ParquetFormatter

class lsst.daf.butler.formatters.parquet.ParquetFormatter(file_descriptor: FileDescriptor, *, ref: DatasetRef, write_parameters: Mapping[str, Any] | None = None, write_recipes: Mapping[str, Any] | None = None, **kwargs: Any)

Bases: FormatterV2

Interface for reading and writing Arrow Table objects to and from Parquet files.

Attributes Summary

can_read_from_local_file

Declare whether read_from_file is available to this formatter.

can_read_from_uri

Declare whether read_from_uri is available to this formatter.

default_extension

Default extension to use when writing a file.

Methods Summary

can_accept(in_memory_dataset)

Indicate whether this formatter can accept the specified storage class directly.

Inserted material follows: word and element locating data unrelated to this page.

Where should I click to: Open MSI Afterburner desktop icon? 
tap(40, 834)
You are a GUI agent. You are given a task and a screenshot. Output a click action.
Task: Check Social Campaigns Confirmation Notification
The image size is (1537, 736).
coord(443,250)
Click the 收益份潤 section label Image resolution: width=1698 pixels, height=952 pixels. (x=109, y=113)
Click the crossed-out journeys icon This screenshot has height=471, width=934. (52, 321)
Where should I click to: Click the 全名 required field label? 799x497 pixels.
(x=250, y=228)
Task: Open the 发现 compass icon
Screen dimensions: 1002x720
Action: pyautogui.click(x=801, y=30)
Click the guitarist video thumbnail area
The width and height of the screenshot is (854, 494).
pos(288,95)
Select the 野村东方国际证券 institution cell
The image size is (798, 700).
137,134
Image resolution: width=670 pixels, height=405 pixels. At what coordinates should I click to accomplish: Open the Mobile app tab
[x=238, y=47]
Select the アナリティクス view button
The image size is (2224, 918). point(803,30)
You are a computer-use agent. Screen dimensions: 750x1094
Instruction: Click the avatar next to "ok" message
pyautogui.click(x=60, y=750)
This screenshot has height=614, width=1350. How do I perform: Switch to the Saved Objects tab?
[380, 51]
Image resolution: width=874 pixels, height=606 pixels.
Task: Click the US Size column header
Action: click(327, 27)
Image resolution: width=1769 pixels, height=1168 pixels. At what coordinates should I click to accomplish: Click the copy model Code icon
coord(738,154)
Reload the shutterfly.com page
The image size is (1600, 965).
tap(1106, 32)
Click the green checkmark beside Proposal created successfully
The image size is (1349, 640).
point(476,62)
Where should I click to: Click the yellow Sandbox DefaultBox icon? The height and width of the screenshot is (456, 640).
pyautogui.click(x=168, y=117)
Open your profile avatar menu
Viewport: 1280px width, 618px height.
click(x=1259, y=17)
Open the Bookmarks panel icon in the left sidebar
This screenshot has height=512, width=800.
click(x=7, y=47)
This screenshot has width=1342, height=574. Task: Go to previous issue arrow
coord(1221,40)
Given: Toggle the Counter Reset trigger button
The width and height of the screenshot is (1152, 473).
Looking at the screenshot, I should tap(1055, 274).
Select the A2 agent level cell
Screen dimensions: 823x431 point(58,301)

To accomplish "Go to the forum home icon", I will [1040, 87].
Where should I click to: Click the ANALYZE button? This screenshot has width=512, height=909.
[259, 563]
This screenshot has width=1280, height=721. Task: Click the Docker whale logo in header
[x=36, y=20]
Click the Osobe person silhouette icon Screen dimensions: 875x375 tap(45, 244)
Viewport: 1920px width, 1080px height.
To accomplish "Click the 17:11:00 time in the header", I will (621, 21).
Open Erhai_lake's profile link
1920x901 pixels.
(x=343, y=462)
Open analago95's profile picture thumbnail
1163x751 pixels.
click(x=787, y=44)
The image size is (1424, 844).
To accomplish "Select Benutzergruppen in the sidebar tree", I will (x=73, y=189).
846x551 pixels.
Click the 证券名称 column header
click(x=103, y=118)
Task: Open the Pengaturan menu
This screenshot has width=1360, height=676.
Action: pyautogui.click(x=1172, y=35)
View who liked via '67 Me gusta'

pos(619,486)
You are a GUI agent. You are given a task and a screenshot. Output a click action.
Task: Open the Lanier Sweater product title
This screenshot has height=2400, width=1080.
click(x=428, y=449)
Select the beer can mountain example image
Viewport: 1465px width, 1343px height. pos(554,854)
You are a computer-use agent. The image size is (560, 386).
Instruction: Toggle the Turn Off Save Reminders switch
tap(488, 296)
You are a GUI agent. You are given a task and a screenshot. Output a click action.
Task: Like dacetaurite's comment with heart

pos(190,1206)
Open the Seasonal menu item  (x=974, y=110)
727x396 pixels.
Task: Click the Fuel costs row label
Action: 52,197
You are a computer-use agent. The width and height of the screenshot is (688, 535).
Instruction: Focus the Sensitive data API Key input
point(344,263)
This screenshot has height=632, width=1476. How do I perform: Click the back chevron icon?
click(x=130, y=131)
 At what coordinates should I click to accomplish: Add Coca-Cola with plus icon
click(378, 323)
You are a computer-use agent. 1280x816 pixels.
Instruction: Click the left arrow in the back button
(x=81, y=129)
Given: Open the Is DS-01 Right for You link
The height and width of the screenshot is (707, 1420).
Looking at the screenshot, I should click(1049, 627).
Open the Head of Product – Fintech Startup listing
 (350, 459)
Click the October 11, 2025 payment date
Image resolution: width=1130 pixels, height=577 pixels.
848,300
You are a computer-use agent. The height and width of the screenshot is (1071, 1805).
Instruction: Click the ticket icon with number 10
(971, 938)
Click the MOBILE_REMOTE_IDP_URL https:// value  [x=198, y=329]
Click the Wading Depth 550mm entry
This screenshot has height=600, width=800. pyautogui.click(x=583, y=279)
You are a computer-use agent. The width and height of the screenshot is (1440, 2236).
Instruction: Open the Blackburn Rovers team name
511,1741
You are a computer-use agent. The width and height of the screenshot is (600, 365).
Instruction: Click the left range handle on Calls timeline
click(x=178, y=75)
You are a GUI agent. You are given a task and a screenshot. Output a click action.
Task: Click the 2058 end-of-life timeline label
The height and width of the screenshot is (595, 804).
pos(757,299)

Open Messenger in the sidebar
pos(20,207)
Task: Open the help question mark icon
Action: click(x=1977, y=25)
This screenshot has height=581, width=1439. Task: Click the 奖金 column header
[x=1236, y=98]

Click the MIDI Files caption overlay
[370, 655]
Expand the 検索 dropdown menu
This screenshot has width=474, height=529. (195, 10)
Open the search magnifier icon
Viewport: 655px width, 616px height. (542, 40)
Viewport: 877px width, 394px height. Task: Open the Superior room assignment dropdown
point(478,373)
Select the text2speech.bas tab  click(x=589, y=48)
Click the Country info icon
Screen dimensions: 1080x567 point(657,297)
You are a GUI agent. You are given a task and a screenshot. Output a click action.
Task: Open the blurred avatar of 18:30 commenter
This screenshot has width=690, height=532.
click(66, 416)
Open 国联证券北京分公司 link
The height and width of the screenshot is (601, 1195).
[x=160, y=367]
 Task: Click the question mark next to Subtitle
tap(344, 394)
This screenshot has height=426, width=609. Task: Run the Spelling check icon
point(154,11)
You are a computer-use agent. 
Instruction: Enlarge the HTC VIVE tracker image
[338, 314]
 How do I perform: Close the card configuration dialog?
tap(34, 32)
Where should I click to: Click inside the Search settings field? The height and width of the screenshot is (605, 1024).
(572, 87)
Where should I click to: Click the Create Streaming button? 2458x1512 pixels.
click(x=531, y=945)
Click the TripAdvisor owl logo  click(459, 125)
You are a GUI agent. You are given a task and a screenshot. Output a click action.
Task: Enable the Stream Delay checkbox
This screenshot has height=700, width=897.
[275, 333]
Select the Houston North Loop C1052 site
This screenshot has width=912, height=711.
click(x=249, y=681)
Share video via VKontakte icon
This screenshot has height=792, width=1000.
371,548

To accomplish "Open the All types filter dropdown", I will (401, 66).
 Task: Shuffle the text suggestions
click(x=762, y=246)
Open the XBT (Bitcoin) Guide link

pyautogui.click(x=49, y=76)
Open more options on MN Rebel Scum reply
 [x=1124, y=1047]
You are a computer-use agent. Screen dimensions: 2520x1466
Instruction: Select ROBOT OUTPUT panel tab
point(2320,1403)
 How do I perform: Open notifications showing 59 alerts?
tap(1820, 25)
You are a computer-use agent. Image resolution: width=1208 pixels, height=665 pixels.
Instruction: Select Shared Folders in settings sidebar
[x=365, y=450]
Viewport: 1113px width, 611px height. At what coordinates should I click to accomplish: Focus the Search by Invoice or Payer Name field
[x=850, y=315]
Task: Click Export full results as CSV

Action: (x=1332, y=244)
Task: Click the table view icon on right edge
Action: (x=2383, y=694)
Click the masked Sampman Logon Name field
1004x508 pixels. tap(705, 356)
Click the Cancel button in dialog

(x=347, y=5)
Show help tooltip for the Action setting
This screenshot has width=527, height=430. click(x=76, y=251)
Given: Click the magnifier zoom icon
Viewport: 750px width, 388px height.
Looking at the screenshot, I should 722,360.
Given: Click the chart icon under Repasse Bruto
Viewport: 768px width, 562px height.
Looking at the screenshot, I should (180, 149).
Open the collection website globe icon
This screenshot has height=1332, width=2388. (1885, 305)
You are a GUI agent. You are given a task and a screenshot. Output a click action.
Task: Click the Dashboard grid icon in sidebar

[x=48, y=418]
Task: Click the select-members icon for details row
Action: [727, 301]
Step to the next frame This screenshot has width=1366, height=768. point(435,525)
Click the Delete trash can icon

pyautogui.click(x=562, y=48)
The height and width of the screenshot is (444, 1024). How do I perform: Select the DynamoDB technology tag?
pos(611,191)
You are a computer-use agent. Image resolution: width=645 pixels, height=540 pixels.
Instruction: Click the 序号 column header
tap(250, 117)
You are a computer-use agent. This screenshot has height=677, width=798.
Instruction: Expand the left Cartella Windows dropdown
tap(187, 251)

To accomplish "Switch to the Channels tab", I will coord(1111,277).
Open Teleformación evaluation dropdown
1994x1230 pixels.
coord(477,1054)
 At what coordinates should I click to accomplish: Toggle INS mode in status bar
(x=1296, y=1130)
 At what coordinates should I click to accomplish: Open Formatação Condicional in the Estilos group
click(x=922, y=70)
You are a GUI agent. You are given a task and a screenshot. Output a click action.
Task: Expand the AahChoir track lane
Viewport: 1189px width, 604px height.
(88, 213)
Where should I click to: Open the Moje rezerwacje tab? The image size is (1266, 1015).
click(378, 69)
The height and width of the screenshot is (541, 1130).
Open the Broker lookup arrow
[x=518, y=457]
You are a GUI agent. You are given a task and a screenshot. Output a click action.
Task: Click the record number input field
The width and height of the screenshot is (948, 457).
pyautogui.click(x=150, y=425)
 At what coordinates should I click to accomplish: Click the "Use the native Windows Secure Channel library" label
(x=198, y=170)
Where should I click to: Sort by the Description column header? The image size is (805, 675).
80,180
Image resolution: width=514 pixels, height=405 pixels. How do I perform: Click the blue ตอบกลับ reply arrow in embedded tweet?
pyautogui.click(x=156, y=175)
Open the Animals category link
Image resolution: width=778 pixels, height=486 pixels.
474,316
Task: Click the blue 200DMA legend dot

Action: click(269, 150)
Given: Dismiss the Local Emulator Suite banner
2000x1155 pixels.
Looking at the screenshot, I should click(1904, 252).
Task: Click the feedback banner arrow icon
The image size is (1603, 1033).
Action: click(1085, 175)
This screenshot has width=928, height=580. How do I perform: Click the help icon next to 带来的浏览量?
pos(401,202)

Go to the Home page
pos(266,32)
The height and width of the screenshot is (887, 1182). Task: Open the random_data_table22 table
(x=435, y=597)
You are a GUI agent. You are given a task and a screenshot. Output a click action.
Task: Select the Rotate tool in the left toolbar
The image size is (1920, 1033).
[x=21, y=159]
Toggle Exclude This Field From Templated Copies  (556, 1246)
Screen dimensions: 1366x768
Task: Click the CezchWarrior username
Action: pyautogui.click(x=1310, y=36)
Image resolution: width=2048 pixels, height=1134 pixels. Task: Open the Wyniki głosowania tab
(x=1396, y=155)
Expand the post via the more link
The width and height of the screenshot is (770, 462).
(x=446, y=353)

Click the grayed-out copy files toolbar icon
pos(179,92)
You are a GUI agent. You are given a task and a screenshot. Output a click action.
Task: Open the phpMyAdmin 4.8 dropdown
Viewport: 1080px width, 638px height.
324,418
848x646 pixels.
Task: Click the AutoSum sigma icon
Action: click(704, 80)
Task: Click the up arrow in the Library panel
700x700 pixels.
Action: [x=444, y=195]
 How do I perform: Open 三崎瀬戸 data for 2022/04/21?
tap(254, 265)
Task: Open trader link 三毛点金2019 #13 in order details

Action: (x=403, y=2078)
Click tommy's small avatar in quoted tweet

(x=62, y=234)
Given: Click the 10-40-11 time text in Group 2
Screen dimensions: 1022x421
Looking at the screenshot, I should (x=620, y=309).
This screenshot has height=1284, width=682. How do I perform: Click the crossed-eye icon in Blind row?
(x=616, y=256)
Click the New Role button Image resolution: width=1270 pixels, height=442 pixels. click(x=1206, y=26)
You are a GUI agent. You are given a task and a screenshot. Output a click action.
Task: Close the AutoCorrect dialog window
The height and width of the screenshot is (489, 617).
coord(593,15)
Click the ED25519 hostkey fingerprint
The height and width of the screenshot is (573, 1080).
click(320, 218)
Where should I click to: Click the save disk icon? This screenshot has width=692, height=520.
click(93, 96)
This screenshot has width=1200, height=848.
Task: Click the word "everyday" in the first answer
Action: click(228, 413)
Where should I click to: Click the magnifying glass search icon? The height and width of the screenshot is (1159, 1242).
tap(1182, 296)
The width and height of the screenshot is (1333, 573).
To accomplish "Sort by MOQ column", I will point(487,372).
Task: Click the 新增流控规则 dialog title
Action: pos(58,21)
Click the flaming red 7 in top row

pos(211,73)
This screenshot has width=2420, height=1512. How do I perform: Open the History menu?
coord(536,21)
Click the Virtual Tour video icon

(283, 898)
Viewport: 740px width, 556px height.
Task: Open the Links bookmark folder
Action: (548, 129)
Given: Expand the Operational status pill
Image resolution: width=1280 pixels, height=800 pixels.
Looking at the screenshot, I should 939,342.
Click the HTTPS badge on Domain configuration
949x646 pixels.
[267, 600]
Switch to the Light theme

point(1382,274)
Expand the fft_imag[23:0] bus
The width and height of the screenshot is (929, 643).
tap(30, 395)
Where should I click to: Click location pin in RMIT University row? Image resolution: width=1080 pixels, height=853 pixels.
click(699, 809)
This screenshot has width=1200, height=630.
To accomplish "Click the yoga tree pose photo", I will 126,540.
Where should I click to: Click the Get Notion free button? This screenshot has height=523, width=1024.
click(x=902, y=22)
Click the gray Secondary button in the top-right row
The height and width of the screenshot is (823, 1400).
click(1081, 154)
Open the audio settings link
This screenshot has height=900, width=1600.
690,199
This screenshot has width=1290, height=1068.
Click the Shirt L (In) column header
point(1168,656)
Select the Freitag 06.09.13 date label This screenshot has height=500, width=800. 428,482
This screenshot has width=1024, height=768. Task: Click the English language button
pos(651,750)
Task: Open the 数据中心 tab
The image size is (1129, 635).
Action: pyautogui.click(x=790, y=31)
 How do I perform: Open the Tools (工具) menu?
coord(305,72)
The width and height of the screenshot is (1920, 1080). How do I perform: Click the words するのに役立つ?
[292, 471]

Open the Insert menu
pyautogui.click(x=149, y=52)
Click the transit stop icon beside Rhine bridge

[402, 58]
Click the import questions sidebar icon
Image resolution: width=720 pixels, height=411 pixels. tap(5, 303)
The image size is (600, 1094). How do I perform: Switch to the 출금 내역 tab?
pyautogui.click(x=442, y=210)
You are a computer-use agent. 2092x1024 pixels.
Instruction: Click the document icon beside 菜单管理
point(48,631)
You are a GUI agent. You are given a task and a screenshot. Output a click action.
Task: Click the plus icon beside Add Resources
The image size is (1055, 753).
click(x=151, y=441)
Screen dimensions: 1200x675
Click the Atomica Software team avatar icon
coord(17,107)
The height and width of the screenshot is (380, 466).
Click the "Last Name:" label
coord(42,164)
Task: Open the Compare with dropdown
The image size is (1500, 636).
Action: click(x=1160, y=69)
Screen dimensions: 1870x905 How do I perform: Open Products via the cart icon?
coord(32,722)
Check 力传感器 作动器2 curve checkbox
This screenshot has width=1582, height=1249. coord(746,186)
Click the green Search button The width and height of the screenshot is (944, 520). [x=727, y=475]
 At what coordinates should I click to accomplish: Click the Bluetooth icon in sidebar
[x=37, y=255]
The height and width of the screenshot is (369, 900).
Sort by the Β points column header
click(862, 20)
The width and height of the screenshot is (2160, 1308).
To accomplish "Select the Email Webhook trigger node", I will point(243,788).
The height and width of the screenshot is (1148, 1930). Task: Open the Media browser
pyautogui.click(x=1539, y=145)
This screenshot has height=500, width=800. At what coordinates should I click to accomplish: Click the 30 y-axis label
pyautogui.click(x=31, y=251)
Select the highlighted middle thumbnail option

read_from_local_file(path[, component, ...])

Read a dataset from a URI guaranteed to refer to the local file system.

read_from_uri(uri[, component, expected_size])

Read a dataset from a URI that can be local or remote.

write_local_file(in_memory_dataset, uri)

Serialize the in-memory dataset to a local file.

Attributes Documentation

can_read_from_local_file: ClassVar[bool] = True

Declare whether read_from_file is available to this formatter.

can_read_from_uri: ClassVar[bool] = True

Declare whether read_from_uri is available to this formatter.

default_extension: ClassVar[str | None] = '.parq'

Default extension to use when writing a file.

Can be None if the extension is determined dynamically. Use the get_write_extension method to get the actual extension to use.

Methods Documentation

can_accept(in_memory_dataset: Any) bool

Indicate whether this formatter can accept the specified storage class directly.

Parameters:
in_memory_datasetobject

The dataset that is to be written.

Returns:
acceptsbool

If True the formatter can write data of this type without requiring datastore to convert it. If False the datastore will attempt to convert before writing.

Notes

The base class always returns False even if the given type is an instance of the storage class type. This will result in a storage class conversion no-op but also allows mocks with mocked storage classes to work properly.

read_from_local_file(path: str, component: str | None = None, expected_size: int = -1) Any

Read a dataset from a URI guaranteed to refer to the local file system.

Parameters:
pathstr

Path to a local file that should be read.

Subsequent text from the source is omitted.